Bicycle Racing. A boy on a bicycle racing around an oval track has a position given by the equations $$x=-100 \sin \left(\frac{t}{4}\right)$$ and $$y=75 \cos \left(\frac{t}{4}\right)$$, where $$x$$ and $$y$$ are the horizontal and vertical positions in feet relative to the center of the track $$t$$ seconds after the start of the race. Another racer has a position given by the equations $$x=-100 \sin \left(\frac{t}{3}\right)$$ and $$y=75 \cos \left(\frac{t}{3}\right)$$. Which racer is going faster?

Answer

**step1** Understanding the problem

We are given mathematical descriptions for the horizontal (x) and vertical (y) positions of two bicycle racers on an oval track. These descriptions tell us where each racer is located at any given time, represented by 't' seconds after the start of the race. Our goal is to determine which of the two racers is moving faster.

**step2** Analyzing the movement of Racer 1

For the first racer, the position equations involve the expression $$\frac{t}{4}$$ inside the sine and cosine functions. This expression, $$\frac{t}{4}$$, represents a "progress factor" that changes as time 't' passes. For every second that goes by, the "progress factor" for Racer 1 increases by a value of $$\frac{1}{4}$$. For example, after 4 seconds, the progress factor would be $$4 \div 4 = 1$$. After 8 seconds, it would be $$8 \div 4 = 2$$.

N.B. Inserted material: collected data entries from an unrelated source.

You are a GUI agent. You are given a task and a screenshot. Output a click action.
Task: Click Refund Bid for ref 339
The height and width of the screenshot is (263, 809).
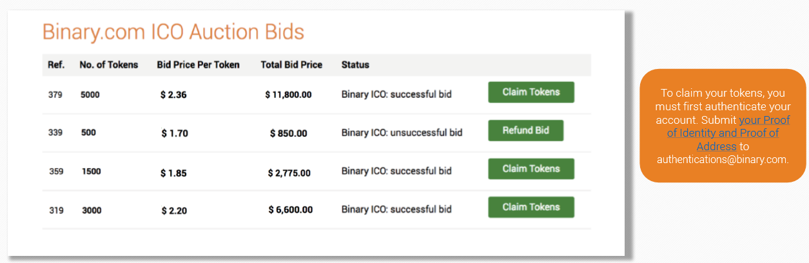(525, 130)
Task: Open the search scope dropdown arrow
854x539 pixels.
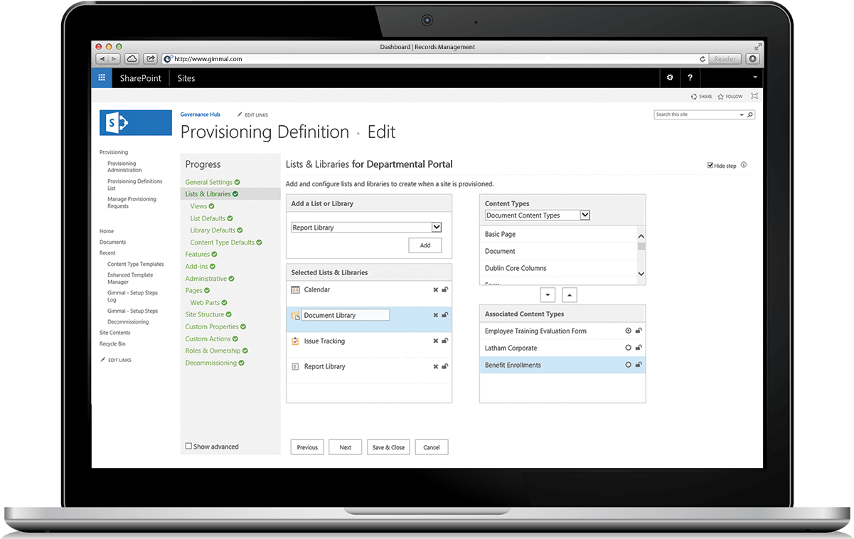Action: click(x=742, y=114)
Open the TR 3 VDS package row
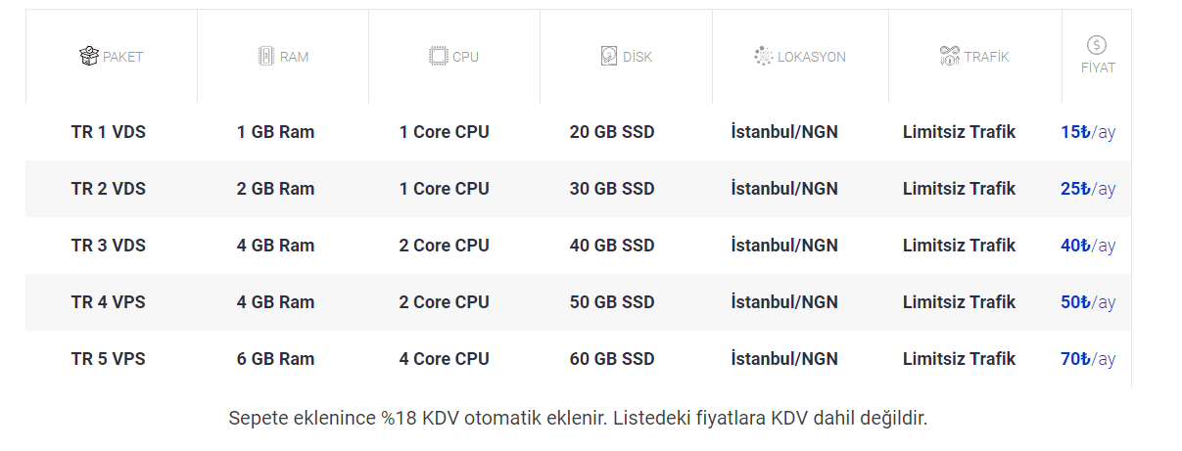Image resolution: width=1182 pixels, height=451 pixels. (109, 246)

**step3** Analyzing the movement of Racer 2

For the second racer, the position equations involve the expression $$\frac{t}{3}$$ inside the sine and cosine functions. Similar to Racer 1, this expression, $$\frac{t}{3}$$, also represents a "progress factor". For every second that goes by, the "progress factor" for Racer 2 increases by a value of $$\frac{1}{3}$$. For example, after 3 seconds, the progress factor would be $$3 \div 3 = 1$$. After 6 seconds, it would be $$6 \div 3 = 2$$.

**step4** Comparing the rates of "progress factor" increase

To find out which racer is faster, we need to compare how quickly their "progress factor" increases over time.
For Racer 1, the progress factor increases by $$\frac{1}{4}$$ every second.
For Racer 2, the progress factor increases by $$\frac{1}{3}$$ every second.
Now, we compare the fractions $$\frac{1}{4}$$ and $$\frac{1}{3}$$.
Imagine dividing a whole object into equal parts. If you divide it into 3 equal parts, each part is larger than if you divide the same object into 4 equal parts.
So, $$\frac{1}{3}$$ is a larger fraction than $$\frac{1}{4}$$. This means the "progress factor" for Racer 2 increases by a larger amount each second than for Racer 1.

**step5** Determining which racer is faster

Since Racer 2's "progress factor" increases more rapidly ($$\frac{1}{3}$$ per second compared to $$\frac{1}{4}$$ per second for Racer 1), it indicates that Racer 2 covers more of the oval track's path in the same amount of time. Therefore, Racer 2 is going faster.